When 150 octane fuel was introduced by RAF Fighter Command in July 1944, the boost of the Griffon engine was increased to plus 25 lbs, allowing a top speed to be increased by 30 m.p.h.

Fuel capacity was increased by 26 gallons, with a new 13 gal. tank fitted into the leading edge of each wing. The engine was a Griffon 65 [above] or Griffon 66 which gave a top speed of 438 m.p.h. at 24,500 feet, or 400 m.p.h. at 2,000 ft. They were assigned to the 2nd Tactical Air Force and were being flown by six squadrons in late December 1944. The new Spitfire had many modifications the Canadians would have to adjust to in the next two weeks.

#1 – The Griffon 66 engine powered a five blade Rotol propeller. #2 – It had a cut-down rear fuselage and bubble canopy. #3 – Had extra 31-gallon fuel tank behind cockpit. #4 – Increased tail fin for control and #5 – larger tail rudder. #6 – Clipped “e” wings. #7 – Two larger under wing air-cooler radiators. #8 – F.24 oblique camera in fuselage. #9 – Anti-balance trim tabs on the tail wing rudders.

One of six images of a Spitfire Mk. XIVE taken by F/O Gordon Hill, and he never flew DN-H. Note the larger pointed tail fin with increased rudder height, and main wing clipped “e” wing-tips, with the five blade Rotol propeller.

The Mk. XIVE came with standard pilot armour protection “A”, however some units modified the bubble canopy with a second plate for pilot head protection “B.” No. 41 RAF Squadron were one of the first two squadrons assigned the Spitfire XIV in September 1994. They modified all their Spitfires, which in turn were received by No. 416 Squadron one year later, 13 September 1945.

Cockpit image Gordon took of the Spitfire Mk. XIV, November 1945

Gordon Hill flew his first Mk. XIVE Spitfire, MJ245, DN-Q on 24 September 1945, the flight lasted 30 minutes. This flight almost ended before it began, with his fighter veering left off the runway. Gordon has never revealed this private story until now, and he explains.

The Spitfire Mk. XVI was powered by a Merlin 266 [same as Merlin 66] built by Packard in the United States of America. The airscrew drive was clockwise or what the British called “Right Hand Tractor” with Rotal constant speed four blade propellers and 1,315 H.P. for take-off.
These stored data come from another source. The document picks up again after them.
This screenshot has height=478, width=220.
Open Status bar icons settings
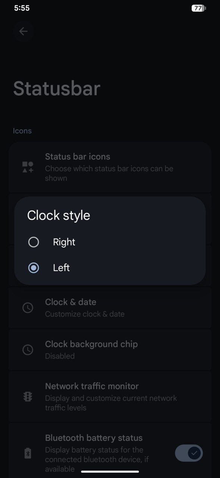(x=110, y=167)
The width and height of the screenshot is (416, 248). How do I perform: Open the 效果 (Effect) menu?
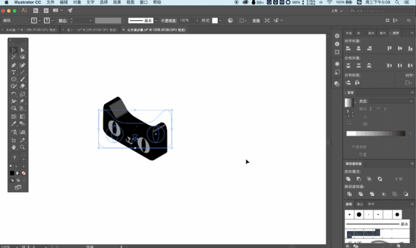coord(117,3)
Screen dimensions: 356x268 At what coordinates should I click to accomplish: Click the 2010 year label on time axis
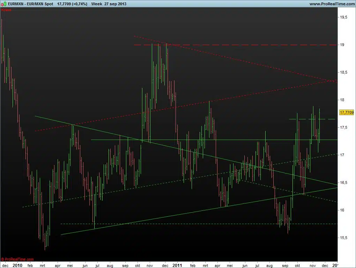pyautogui.click(x=17, y=265)
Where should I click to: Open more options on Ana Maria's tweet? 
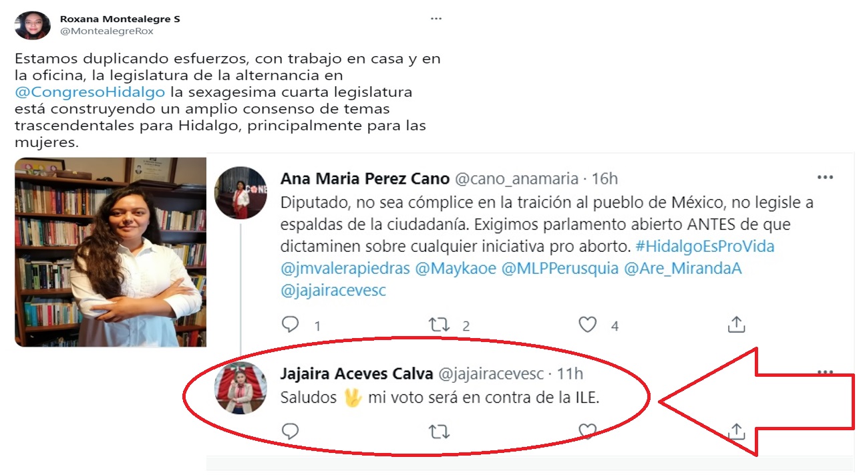click(x=826, y=178)
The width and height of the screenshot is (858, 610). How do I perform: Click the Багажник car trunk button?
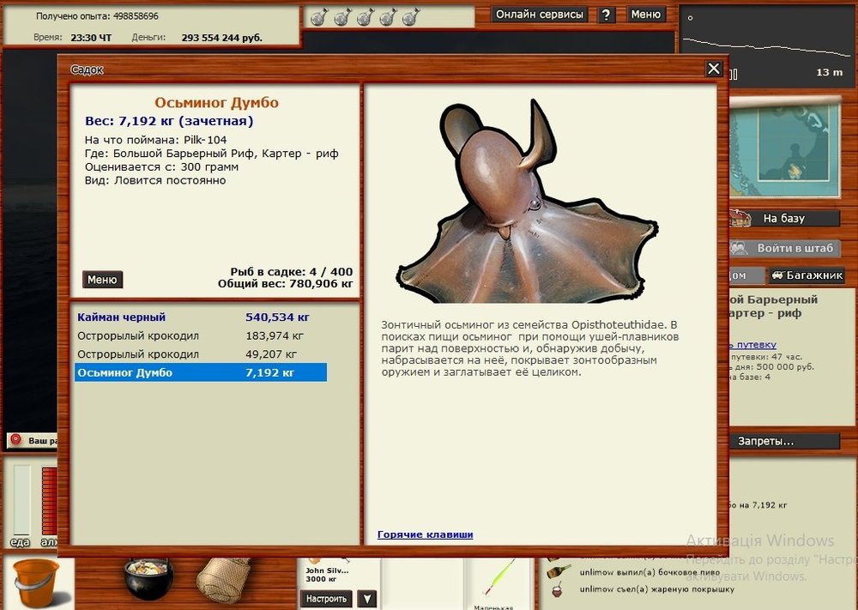(x=807, y=275)
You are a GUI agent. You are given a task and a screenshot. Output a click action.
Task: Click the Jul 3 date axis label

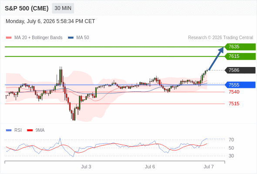click(86, 167)
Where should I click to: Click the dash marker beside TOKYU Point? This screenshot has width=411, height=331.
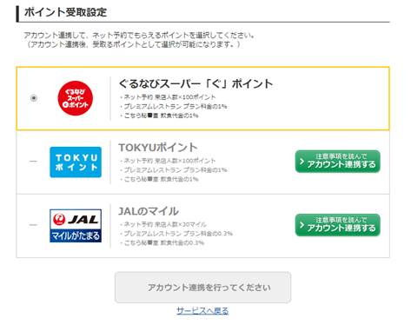33,161

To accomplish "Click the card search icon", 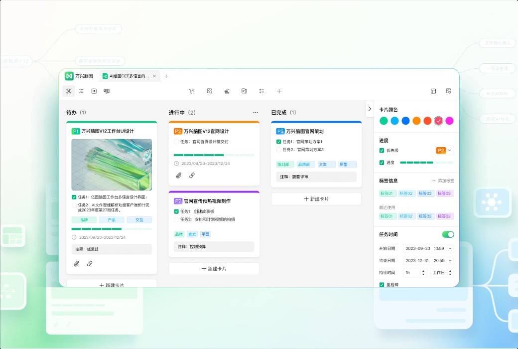I will 209,91.
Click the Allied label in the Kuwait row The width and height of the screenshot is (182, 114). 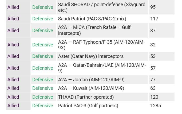point(13,88)
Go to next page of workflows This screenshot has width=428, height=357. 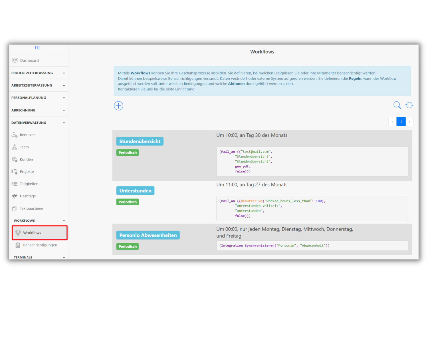[x=410, y=121]
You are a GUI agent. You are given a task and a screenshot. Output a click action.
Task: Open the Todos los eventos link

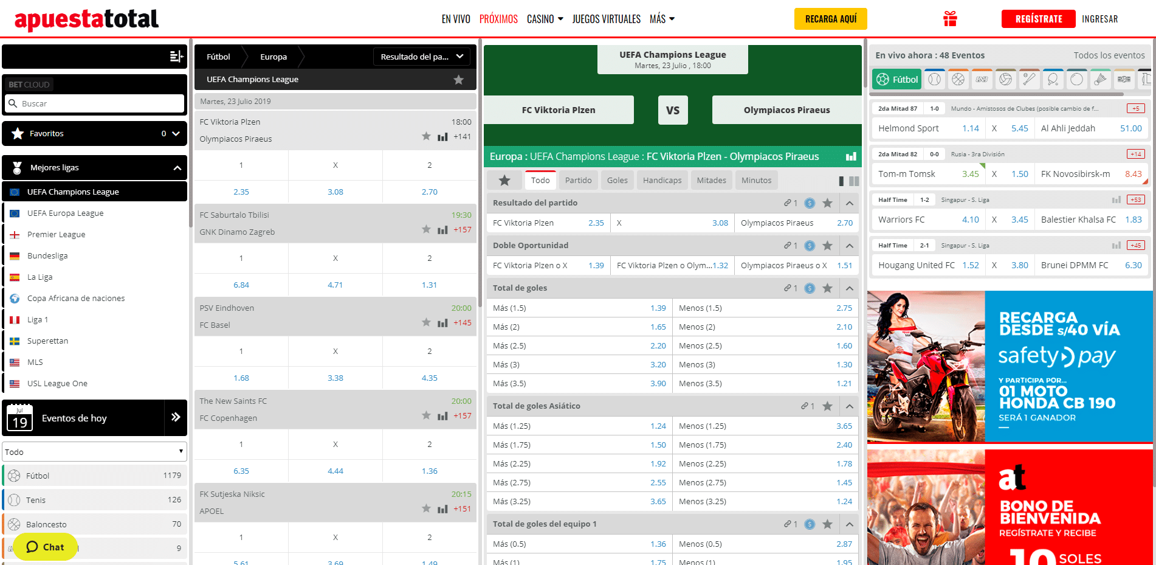click(x=1109, y=55)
Pilot Hill explains that before take-off, he would set the tail trim tab to the right to off-set the force of the propellers.
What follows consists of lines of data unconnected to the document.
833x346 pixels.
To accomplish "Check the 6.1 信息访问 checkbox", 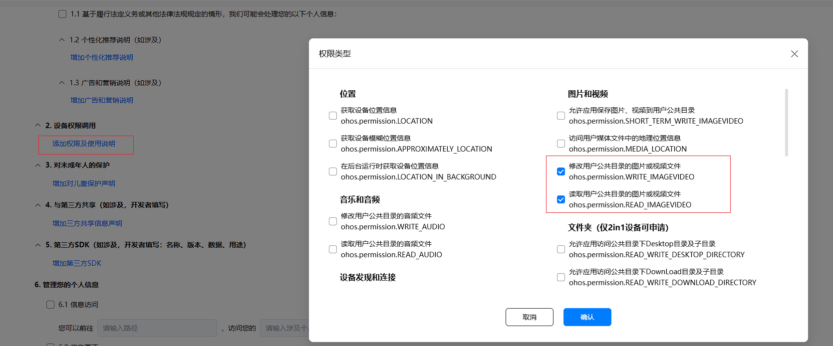I will click(50, 305).
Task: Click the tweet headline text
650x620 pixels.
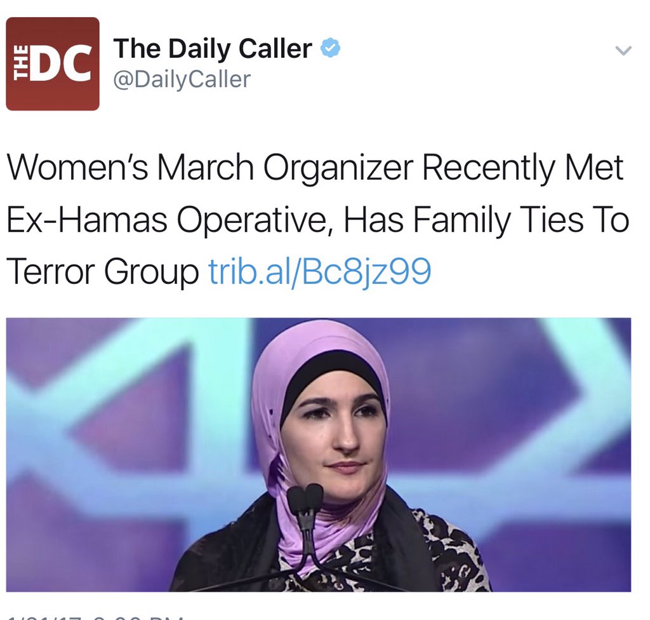Action: tap(317, 219)
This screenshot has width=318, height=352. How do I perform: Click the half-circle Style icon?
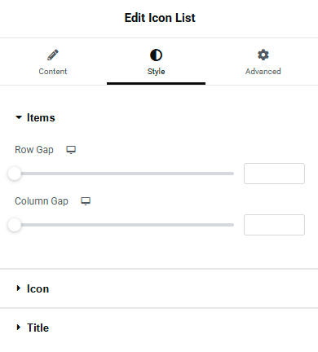tap(156, 55)
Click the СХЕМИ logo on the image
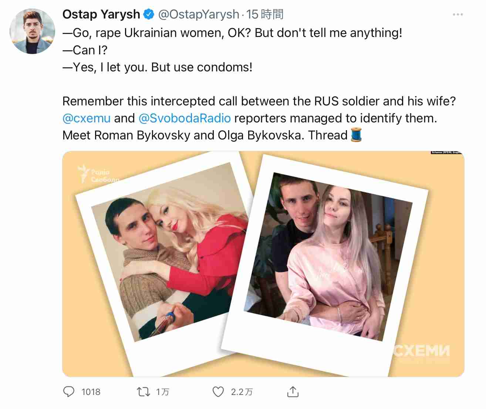Image resolution: width=486 pixels, height=409 pixels. (421, 351)
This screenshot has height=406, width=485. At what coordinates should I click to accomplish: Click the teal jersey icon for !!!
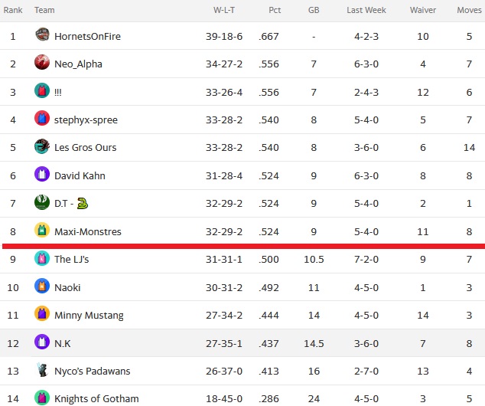point(42,90)
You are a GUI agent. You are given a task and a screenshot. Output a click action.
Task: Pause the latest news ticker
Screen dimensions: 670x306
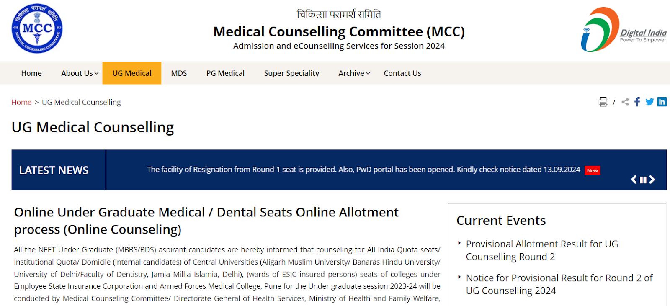coord(643,180)
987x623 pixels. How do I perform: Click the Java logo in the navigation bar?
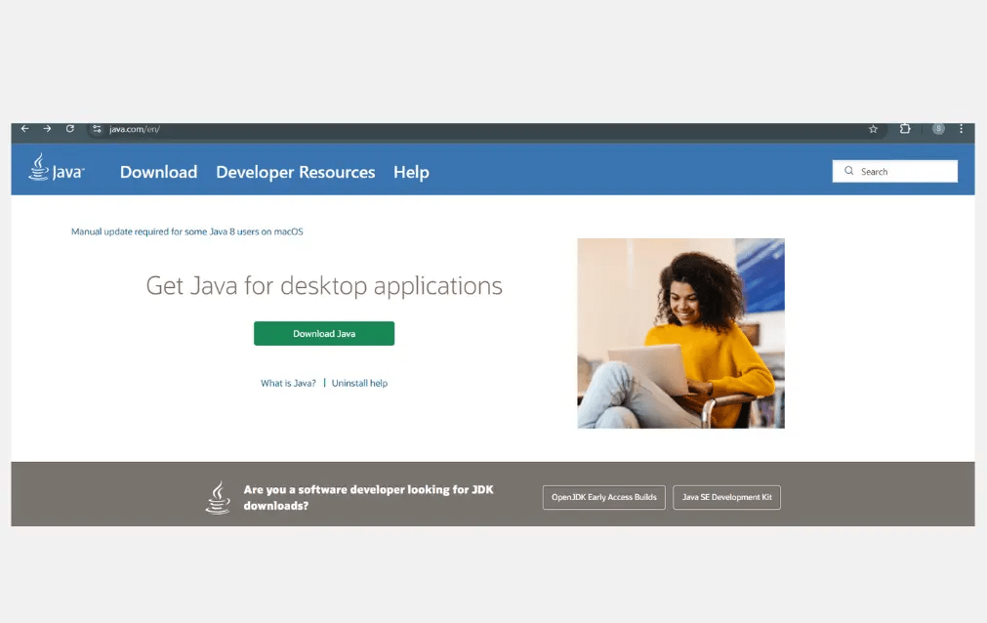coord(56,168)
On 24 September, as he prepared for take-off, he set the tail trim tab to the right, and then began his take-off. The Spitfire suddenly veered to the left and almost left the runway surface. Gordon stopped and at once realized what he had done wrong. The new Spitfire XIVE was powered by the British made Rolls-Royce Griffon 66 and the airscrew drive was counter clock-wise or “Left Hand Tractor.” This new Spitfire had five Rotol propellers and 2,200 H.P. for take-off. Gordon placed the tail trim tab in the correct left-hand position, and took off with ease.

Gordon cannot recall, but this image was possibly taken on that first flight in DN-Q, 24 September 1945. This photo clearly shows the addition of the second armour plate for protection of the pilot head. This had been completed by No. 41 RAF fighter squadron who flew these aircraft from September 1944 until 13 September 1945. The next group of crash photos of Spitfire MJ245 again show the head armour protection. The date of the crash is not recorded, but this is the same Spitfire DN-Q which Gordon Hill first flew on 24 September 1945. Gordon flew DN-Q one more time on 12 December 1945, which I’m sure was another aircraft.
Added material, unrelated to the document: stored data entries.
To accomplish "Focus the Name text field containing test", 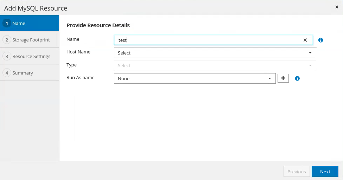I will [208, 40].
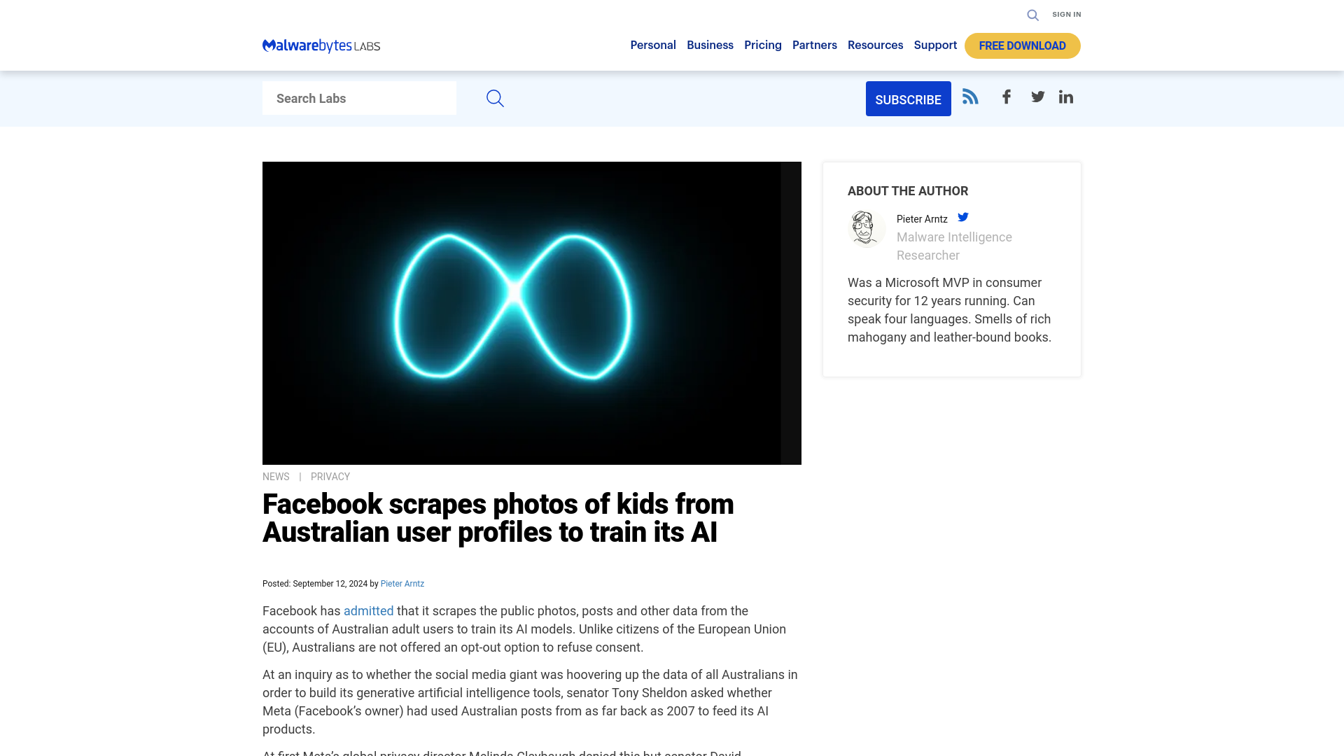Select the Business navigation menu item
The width and height of the screenshot is (1344, 756).
pos(710,46)
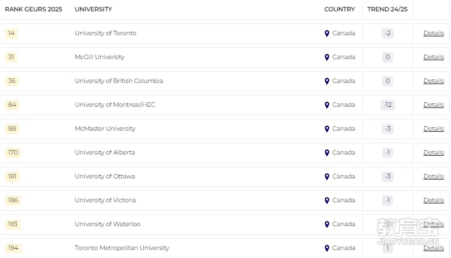Click the location pin in University of Ottawa row

[x=327, y=176]
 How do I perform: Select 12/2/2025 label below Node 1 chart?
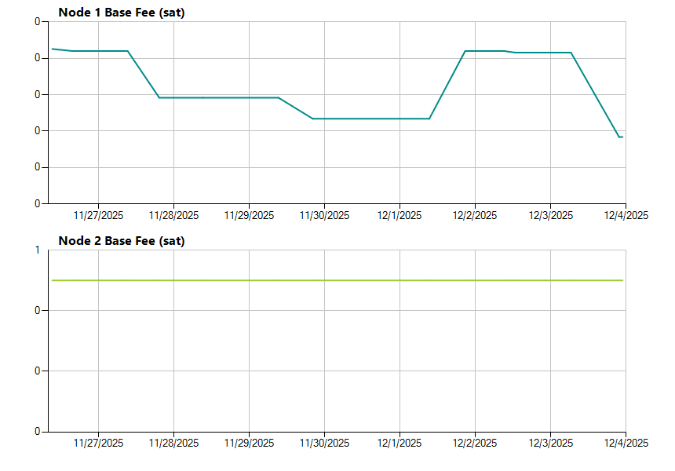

Colorised version done by Pierre Lagacé

The RCAF ground crew recovery team arrives on scene.

This head-on view of the Spitfire Mk. XIVE shows off another refinement on the Griffon engine aircraft.

The Griffon 65 and 66 engines necessitated two new underwing radiators, which were much larger than the standard Mk. XVI flown by the Canadians.

The RCAF career of Montreal born Group Captain Gordon Roy “Gordie” McGregor, can be found in many publications and on many internet sites. He gained vast experience as a Canadian fighter pilot overseas, came off operations and was appointed Director of Air Staff at RCAF H.Q. London, returning to Canada 17 April 1942. He next formed and commanded the RCAF Wing giving air support to the Americans in Alaska. On 1 January 1943, he was promoted to Group Captain and took over command of RCAF Patricia Bay, [1 April 1943] and the Canadian squadrons serving in defence of the west coast of Canada.

Coming in to land at RCAF Station Patricia Bay, B.C.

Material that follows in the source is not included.